→ **WHAT IS BEING ASKED**: Check the records below line by line for the string "computer". Give the number of lines that contain it and nothing else.

[Dataset entries]
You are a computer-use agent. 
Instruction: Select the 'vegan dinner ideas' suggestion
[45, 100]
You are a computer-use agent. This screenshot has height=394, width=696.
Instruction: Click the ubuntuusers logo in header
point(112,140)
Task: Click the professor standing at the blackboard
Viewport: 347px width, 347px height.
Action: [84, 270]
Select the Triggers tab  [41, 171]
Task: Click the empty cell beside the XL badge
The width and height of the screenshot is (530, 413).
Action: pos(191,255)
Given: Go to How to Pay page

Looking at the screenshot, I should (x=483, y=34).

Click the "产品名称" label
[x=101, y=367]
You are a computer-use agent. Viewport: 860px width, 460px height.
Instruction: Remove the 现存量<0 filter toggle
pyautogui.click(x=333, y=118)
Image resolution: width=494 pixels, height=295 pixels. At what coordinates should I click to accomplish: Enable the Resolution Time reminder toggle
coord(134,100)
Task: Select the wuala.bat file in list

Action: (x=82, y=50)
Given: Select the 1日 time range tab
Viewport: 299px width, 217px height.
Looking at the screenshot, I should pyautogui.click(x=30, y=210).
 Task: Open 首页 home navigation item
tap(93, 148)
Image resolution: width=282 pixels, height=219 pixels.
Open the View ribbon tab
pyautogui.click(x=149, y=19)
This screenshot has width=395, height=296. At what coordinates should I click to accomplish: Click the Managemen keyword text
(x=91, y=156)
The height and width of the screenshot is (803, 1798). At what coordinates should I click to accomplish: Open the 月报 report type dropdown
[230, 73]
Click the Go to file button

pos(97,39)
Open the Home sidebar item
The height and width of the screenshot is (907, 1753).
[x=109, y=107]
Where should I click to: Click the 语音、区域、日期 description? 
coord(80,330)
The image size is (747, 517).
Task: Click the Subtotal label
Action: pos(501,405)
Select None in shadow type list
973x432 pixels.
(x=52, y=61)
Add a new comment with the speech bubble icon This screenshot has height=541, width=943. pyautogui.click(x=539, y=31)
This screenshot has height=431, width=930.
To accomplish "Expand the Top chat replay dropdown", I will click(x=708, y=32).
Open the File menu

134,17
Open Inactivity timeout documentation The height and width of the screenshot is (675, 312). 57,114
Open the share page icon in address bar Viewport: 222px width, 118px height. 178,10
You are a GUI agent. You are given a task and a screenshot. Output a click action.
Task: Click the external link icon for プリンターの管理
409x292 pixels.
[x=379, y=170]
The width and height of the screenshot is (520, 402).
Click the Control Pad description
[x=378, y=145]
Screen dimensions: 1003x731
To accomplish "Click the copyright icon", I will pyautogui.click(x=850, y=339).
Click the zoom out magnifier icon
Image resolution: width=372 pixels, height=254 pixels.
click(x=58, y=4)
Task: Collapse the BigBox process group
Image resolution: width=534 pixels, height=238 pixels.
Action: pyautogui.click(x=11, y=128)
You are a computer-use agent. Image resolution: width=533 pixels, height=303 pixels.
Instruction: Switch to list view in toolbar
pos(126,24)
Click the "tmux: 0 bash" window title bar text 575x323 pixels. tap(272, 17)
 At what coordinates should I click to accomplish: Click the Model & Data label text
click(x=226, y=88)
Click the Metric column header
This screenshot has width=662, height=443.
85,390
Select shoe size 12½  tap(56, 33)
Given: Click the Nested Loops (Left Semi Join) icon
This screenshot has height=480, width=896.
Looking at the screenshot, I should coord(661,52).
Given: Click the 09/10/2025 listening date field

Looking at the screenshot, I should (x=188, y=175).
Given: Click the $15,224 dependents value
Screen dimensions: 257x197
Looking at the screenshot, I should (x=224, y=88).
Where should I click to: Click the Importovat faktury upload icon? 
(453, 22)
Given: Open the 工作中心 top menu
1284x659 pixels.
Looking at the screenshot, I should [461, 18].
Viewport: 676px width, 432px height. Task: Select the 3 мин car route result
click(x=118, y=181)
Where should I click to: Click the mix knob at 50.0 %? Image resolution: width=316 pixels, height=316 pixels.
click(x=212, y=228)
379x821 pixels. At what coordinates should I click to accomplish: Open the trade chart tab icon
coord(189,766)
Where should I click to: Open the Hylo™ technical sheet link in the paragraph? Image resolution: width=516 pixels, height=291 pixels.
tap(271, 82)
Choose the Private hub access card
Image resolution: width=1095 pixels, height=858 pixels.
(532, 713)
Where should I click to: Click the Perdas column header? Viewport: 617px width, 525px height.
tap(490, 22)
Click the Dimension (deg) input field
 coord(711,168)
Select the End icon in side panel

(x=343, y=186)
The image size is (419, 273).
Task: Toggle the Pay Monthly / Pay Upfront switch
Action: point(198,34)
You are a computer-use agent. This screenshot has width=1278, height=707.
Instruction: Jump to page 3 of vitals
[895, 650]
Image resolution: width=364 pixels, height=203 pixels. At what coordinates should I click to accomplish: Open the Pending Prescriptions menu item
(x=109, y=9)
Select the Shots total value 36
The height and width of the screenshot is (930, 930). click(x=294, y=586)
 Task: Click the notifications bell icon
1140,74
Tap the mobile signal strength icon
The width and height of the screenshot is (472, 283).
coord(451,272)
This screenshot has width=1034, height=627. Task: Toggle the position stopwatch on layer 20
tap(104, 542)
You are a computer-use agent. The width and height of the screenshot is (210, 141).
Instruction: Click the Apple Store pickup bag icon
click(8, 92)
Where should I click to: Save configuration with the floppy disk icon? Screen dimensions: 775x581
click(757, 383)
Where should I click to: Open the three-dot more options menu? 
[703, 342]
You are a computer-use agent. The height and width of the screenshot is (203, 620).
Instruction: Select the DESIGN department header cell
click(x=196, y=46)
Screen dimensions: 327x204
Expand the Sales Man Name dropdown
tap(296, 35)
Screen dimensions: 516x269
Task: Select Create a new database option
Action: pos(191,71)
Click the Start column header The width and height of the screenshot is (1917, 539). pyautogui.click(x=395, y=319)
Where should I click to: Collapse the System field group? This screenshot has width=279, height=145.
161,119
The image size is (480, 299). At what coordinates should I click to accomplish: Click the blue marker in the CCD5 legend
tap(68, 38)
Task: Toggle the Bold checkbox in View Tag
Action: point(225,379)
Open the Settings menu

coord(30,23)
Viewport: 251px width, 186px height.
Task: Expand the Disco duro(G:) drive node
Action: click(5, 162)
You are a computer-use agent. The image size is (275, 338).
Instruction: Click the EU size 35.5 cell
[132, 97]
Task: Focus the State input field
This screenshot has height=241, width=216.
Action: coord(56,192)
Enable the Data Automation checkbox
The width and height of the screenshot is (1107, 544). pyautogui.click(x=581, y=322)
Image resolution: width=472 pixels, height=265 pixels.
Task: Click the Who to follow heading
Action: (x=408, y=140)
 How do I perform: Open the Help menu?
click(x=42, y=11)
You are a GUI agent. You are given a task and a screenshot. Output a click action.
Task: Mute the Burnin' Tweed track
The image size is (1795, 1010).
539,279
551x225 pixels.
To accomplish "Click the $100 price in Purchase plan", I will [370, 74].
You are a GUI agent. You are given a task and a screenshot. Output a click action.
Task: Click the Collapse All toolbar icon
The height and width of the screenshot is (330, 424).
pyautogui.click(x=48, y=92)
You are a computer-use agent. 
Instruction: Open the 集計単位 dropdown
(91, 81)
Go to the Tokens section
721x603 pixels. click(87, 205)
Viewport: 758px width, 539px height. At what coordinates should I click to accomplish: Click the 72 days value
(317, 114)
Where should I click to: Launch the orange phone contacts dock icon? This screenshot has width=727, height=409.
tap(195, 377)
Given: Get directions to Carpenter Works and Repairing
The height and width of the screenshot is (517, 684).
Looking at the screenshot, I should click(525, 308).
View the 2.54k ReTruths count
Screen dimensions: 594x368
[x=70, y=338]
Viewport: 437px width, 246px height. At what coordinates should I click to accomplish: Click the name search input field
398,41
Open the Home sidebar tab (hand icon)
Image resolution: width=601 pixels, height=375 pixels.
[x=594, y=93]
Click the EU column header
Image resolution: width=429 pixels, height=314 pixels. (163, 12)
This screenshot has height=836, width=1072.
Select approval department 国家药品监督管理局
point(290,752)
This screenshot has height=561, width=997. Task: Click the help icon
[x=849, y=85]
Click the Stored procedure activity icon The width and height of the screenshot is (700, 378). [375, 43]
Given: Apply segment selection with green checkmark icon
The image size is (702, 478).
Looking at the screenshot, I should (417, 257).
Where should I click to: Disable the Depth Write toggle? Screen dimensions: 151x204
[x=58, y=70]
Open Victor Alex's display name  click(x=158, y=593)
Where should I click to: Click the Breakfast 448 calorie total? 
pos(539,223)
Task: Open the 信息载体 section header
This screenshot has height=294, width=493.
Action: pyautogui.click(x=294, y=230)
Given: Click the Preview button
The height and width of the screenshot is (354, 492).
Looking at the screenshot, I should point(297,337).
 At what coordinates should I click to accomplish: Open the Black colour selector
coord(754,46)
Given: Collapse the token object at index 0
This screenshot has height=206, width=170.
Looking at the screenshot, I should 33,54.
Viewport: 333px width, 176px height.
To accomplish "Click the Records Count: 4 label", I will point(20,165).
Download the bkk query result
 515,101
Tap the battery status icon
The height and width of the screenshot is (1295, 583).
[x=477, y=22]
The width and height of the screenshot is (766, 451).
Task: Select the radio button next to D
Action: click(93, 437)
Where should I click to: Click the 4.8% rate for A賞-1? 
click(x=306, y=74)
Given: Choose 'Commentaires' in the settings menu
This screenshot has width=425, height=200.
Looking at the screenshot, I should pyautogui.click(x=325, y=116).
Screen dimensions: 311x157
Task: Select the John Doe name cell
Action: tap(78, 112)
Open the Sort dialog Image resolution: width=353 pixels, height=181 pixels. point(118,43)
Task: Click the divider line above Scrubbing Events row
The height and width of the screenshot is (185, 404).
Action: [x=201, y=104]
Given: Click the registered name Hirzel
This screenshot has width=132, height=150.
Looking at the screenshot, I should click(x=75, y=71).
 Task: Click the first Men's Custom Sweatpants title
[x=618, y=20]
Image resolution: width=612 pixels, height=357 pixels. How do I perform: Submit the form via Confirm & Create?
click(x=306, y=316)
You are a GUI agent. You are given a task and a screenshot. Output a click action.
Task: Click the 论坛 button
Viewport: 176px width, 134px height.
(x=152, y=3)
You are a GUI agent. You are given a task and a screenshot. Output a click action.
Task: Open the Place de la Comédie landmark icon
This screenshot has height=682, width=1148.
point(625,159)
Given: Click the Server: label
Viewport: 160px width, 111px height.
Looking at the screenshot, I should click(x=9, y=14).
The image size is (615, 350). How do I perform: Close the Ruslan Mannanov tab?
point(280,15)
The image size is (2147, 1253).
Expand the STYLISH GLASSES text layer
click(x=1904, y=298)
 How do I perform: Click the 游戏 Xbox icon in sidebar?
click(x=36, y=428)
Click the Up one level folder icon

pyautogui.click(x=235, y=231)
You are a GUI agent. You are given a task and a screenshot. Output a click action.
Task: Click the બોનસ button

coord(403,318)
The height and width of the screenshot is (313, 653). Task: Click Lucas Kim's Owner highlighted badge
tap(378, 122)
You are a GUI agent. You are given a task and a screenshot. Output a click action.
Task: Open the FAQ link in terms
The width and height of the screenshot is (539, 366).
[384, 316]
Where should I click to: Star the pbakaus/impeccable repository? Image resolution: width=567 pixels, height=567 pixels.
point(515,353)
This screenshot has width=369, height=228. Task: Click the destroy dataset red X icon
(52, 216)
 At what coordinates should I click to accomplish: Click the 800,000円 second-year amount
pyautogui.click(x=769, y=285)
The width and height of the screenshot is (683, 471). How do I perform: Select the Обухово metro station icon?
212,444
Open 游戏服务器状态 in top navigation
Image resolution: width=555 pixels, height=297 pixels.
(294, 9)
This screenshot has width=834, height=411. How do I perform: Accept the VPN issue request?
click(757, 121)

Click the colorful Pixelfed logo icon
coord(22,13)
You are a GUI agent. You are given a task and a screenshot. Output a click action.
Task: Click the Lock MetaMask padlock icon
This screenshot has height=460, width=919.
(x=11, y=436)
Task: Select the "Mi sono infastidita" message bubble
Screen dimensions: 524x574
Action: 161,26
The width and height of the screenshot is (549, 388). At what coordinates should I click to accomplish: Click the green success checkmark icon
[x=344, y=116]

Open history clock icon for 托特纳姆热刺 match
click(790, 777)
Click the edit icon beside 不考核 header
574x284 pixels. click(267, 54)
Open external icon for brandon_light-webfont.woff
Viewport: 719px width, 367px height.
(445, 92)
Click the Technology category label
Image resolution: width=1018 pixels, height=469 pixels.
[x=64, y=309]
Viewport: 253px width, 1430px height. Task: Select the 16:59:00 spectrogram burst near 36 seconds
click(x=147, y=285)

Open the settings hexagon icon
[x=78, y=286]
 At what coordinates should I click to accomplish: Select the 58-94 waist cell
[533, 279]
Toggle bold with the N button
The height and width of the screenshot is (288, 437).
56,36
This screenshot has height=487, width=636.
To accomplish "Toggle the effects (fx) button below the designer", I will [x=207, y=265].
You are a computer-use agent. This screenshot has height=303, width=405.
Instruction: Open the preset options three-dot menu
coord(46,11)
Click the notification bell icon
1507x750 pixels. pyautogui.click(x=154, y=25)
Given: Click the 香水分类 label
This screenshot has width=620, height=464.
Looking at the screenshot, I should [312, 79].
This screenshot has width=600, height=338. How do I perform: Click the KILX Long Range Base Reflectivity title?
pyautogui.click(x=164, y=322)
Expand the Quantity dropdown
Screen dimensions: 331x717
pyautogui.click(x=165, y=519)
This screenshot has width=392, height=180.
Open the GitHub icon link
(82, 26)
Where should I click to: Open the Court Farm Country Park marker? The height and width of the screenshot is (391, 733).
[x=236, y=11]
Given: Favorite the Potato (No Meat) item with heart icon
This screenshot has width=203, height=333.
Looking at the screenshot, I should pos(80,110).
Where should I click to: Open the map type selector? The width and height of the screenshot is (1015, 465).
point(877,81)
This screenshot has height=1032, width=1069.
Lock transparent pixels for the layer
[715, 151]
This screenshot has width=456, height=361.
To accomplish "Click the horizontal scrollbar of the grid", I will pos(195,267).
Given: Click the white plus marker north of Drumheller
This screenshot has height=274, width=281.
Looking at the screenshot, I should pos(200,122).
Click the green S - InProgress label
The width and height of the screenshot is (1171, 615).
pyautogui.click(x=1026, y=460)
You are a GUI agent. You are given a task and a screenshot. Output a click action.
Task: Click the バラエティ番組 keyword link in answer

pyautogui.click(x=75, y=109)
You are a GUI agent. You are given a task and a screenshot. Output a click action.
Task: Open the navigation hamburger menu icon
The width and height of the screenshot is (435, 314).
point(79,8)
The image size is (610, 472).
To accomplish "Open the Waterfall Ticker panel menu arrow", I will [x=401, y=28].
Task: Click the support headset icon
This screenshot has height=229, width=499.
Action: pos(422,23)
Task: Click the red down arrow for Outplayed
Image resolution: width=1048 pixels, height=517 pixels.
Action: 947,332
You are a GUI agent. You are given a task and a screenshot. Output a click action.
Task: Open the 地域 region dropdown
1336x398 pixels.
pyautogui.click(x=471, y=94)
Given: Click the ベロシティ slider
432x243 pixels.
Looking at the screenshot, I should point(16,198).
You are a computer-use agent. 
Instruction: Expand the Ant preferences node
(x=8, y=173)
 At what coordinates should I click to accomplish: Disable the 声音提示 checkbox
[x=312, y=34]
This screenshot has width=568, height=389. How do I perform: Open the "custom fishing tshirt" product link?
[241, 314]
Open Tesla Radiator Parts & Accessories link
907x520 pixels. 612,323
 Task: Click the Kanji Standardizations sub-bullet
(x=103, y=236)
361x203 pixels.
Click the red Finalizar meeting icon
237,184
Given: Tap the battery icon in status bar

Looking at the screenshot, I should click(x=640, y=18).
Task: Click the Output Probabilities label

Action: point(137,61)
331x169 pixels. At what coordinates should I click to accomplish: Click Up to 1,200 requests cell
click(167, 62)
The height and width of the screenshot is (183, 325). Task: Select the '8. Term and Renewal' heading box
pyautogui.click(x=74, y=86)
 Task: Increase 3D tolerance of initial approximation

→ **PROBLEM SOLUTION**: 11